NVIDIA CEO Jensen Huang announced the Vera Rubin NVL72 during his opening keynote at the Consumer Electronics Show (CES) 2026 in Las Vegas on January 5, 2026, as part of unveiling its next-generation Rubin platform for AI supercomputing, which is now in full production.² In the keynote, Huang showcased the platform alongside a new autonomous vehicle partnership with Mercedes-Benz, featuring AI-defined driving in the all-new CLA model integrated with NVIDIA's DRIVE full-stack autonomous vehicle platform and the open-sourced Alpamayo reasoning model family, with integration starting in Q1 2026 following a hands-free demo in San Francisco, and the vehicle expected to launch in the U.S. in 2026.³²,³³ The platform features six co-designed chips, including GPUs, CPUs, networking, and security components, integrated into a rack-scale AI supercomputer.²,⁴ The system builds on NVIDIA's progression from prior architectures, with the Rubin platform positioned as the successor to Blackwell to advance rack-scale AI capabilities.² Production and availability are slated for the second half of 2026, with commercial deployment beginning in that period and planned adoption by leading AI labs such as OpenAI, Anthropic, Meta, and xAI, as well as cloud providers including AWS, Google Cloud, Microsoft, and Oracle, and partners like CoreWeave and HPE. Partners like Supermicro and Nebius are preparing support for deployment in the US and Europe during that period.²,⁵,⁶,⁴

Naming Origin

The NVIDIA Vera Rubin NVL72 derives its name from Vera Florence Cooper Rubin, the pioneering American astronomer whose observations of galaxy rotation curves provided key evidence for the existence of dark matter, thereby expanding humanity's comprehension of the cosmos and symbolizing the exploratory potential of advanced AI systems.³⁴,³⁵ The nomenclature breaks down as "NVL72," where "Vera" designates the integrated CPU architecture, "Rubin" refers to the next-generation GPU, and "72" indicates the rack's configuration of 72 Rubin GPUs paired with 36 Vera CPUs.³⁶ This aligns with NVIDIA's established practice of honoring scientists through hardware naming conventions, as seen in prior architectures inspired by figures like Alan Turing, Grace Hopper, and David Blackwell.³⁵,³⁷

Consumer and Gaming Feasibility

The Vera Rubin NVL72 is a data-center AI supercomputer and is not designed or supported for consumer gaming or general-purpose desktop workloads.
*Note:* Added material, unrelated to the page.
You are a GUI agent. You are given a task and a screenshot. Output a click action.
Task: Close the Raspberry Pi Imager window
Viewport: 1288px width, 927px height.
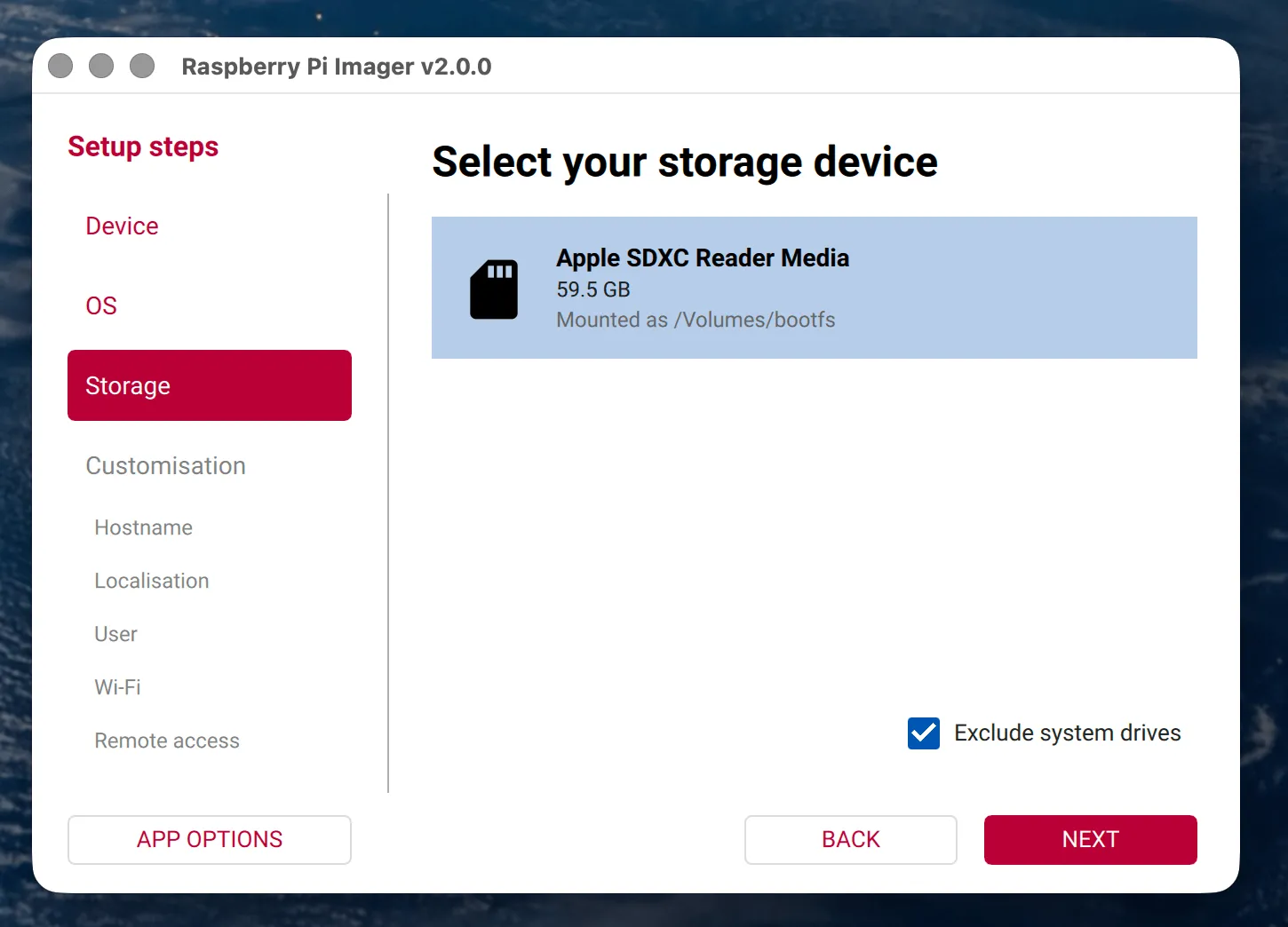click(60, 66)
'''Lack of consumer drivers''': It uses enterprise AI software stacks (e.g., CUDA for inference, vLLM), not GeForce Game Ready drivers required for modern PC games.
'''Architecture focus''': Optimized for high-batch AI inference, long-context reasoning, and MoE models with massive unified HBM4 memory and NVLink 6 bandwidth. It lacks hardware emphasis on rasterization, ray tracing, or low-latency single-user graphics that gaming demands.
'''Form factor and infrastructure''': A liquid-cooled 120–130 kW rack requiring data-center power, cooling, and networking — not compatible with home PCs.
'''No display outputs''': Headless server design without consumer video outputs.
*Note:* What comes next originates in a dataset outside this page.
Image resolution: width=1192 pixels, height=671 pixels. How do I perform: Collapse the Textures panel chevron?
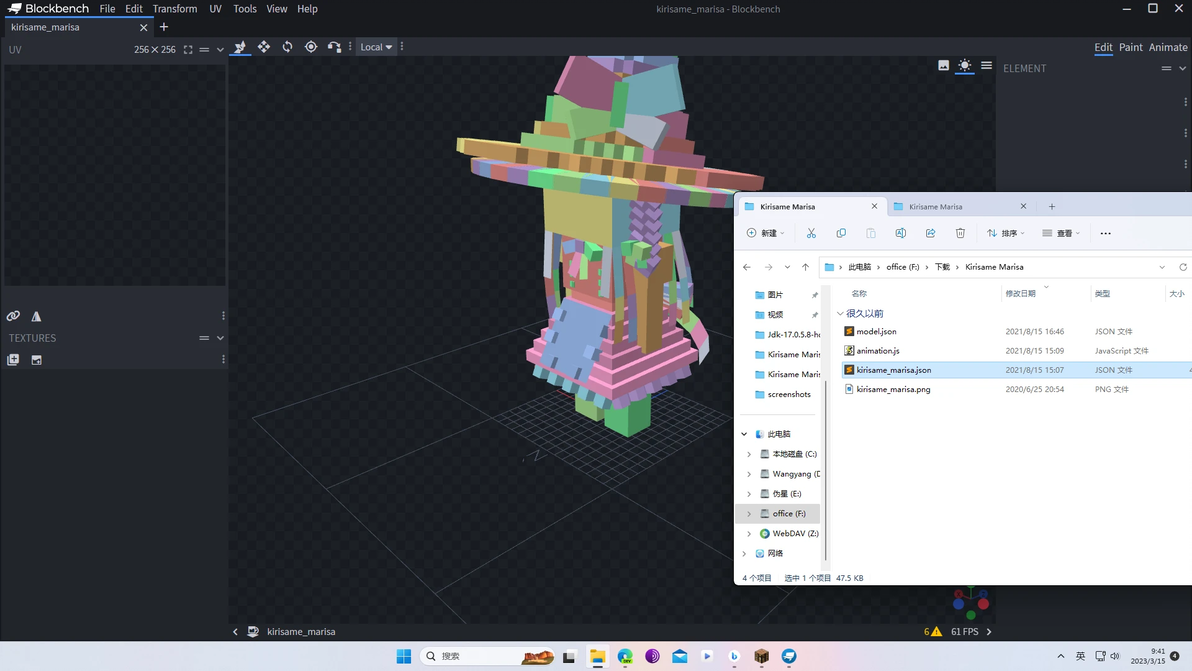point(220,338)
The system's estimated price of $5–8.8 million equates to roughly 1,400–4,400 consumer GPUs like the RTX 5090 (priced $3,000–$5,600 in March 2026 due to AI demand). However, even a large cluster of RTX 5090s would not match the NVL72's coherent scale-up performance for AI tasks and would perform poorly for gaming due to distributed-system overhead, lack of unified memory, and software incompatibilities.